Aim of the task | Every line from the one containing "The height and width of the screenshot is (830, 1456)." to the last line of the listing below should be given again exactly.

════════════════

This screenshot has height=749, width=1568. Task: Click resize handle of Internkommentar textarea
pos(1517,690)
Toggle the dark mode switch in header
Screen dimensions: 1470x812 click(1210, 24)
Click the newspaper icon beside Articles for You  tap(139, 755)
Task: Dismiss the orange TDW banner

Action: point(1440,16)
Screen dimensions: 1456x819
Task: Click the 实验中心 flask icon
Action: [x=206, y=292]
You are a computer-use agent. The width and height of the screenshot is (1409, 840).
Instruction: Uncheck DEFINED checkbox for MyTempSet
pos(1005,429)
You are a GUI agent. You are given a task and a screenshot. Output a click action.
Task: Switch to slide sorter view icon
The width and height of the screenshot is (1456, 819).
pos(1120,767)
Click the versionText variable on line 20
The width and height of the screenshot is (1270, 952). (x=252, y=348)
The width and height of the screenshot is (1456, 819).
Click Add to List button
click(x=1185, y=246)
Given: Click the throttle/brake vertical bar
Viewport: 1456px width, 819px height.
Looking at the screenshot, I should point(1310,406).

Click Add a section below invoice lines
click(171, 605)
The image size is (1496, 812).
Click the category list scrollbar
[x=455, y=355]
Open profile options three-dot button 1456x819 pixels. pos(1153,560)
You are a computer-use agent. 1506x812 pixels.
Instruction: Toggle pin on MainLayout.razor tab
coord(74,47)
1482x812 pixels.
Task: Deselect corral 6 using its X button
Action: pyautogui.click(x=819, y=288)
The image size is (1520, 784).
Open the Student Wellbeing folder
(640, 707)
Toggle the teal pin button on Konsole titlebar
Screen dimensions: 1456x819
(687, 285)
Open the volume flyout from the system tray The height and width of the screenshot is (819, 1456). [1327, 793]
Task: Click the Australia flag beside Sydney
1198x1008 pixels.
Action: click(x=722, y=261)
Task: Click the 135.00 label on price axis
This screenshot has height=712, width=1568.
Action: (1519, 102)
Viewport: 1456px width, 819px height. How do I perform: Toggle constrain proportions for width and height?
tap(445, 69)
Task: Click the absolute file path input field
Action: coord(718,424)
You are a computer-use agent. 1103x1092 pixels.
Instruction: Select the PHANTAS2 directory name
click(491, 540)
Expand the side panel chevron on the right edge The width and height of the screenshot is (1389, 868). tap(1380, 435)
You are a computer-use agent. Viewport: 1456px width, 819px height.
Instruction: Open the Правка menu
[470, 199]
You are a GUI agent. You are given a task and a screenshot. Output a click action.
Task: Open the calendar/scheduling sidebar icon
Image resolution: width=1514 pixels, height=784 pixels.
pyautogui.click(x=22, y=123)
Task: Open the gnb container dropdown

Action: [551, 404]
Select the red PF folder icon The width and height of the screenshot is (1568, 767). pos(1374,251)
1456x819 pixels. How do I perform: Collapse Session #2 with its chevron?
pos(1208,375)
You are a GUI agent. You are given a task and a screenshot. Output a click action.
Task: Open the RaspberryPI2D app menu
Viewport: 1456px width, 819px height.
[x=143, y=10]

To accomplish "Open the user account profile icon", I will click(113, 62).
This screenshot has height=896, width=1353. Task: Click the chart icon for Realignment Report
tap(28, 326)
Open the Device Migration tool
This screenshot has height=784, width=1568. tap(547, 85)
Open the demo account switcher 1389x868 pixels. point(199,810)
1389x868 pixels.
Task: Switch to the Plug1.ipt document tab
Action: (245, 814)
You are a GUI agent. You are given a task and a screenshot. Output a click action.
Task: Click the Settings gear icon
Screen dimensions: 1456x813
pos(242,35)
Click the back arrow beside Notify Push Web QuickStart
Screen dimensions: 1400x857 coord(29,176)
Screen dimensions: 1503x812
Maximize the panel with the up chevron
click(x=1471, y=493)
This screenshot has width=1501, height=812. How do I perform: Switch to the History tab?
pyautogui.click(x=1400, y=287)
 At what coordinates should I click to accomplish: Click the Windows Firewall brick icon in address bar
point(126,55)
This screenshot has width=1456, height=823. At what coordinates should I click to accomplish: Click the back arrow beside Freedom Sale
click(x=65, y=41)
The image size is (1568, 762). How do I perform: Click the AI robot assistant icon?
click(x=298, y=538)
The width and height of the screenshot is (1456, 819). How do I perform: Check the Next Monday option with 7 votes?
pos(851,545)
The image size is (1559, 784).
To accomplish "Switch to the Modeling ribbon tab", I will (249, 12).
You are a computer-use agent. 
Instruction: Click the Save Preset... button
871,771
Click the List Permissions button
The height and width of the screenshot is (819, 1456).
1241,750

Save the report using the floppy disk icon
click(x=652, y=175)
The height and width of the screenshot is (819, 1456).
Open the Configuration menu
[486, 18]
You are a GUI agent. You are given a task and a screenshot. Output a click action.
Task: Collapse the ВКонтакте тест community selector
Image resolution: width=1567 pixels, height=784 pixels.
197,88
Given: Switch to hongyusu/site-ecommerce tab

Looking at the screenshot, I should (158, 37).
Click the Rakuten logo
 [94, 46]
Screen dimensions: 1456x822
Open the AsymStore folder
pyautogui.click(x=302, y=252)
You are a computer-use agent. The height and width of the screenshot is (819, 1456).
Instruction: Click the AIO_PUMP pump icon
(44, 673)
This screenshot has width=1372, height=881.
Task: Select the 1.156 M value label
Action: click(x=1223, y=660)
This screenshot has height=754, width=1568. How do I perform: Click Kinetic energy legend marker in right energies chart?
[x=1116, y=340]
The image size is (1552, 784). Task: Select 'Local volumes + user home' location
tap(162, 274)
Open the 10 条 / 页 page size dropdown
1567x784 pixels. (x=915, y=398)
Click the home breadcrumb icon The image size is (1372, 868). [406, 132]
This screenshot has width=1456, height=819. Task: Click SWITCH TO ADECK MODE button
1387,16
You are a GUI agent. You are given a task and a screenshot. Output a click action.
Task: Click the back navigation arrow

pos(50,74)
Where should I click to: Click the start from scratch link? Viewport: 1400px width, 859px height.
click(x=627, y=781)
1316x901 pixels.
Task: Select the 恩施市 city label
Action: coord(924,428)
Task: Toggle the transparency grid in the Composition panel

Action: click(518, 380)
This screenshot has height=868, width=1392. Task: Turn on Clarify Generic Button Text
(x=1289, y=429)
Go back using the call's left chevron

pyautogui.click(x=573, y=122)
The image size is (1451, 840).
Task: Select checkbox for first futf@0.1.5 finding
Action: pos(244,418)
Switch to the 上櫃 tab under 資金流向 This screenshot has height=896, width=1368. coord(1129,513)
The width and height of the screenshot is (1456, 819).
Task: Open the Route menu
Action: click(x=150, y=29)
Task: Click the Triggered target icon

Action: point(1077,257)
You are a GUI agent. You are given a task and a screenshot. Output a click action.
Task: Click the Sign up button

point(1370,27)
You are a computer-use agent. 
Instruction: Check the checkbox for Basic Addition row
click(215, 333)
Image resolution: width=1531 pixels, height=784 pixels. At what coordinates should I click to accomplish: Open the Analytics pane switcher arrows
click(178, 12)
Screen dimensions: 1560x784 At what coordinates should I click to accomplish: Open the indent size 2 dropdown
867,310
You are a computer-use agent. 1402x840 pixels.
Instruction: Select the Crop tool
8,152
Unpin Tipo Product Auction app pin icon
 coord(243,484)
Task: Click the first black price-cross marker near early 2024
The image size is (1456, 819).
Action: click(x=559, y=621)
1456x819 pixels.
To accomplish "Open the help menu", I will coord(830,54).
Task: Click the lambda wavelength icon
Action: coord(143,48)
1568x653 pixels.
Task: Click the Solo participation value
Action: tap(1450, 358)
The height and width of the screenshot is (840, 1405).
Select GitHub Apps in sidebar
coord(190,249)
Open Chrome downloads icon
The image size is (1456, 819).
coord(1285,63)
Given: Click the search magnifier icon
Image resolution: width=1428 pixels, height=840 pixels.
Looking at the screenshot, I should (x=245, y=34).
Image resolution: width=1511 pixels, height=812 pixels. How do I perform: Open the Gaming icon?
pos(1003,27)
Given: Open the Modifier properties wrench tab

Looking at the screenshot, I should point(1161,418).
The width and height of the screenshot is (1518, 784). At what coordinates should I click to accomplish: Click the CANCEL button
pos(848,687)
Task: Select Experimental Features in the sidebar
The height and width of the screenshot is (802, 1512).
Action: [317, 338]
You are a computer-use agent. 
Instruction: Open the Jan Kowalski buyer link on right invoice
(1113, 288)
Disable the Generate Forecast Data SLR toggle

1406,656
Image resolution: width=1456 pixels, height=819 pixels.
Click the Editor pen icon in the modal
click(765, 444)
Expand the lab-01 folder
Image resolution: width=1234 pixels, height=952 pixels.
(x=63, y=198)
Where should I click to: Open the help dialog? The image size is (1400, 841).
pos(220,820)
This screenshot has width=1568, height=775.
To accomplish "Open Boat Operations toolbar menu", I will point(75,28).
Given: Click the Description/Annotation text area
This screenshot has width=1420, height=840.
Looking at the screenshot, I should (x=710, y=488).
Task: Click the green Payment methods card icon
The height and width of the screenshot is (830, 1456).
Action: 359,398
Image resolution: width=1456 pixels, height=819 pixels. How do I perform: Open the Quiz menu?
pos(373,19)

════════════════

Task response |
The height and width of the screenshot is (830, 1456).
Action: 359,398
Image resolution: width=1456 pixels, height=819 pixels. How do I perform: Open the Quiz menu?
pos(373,19)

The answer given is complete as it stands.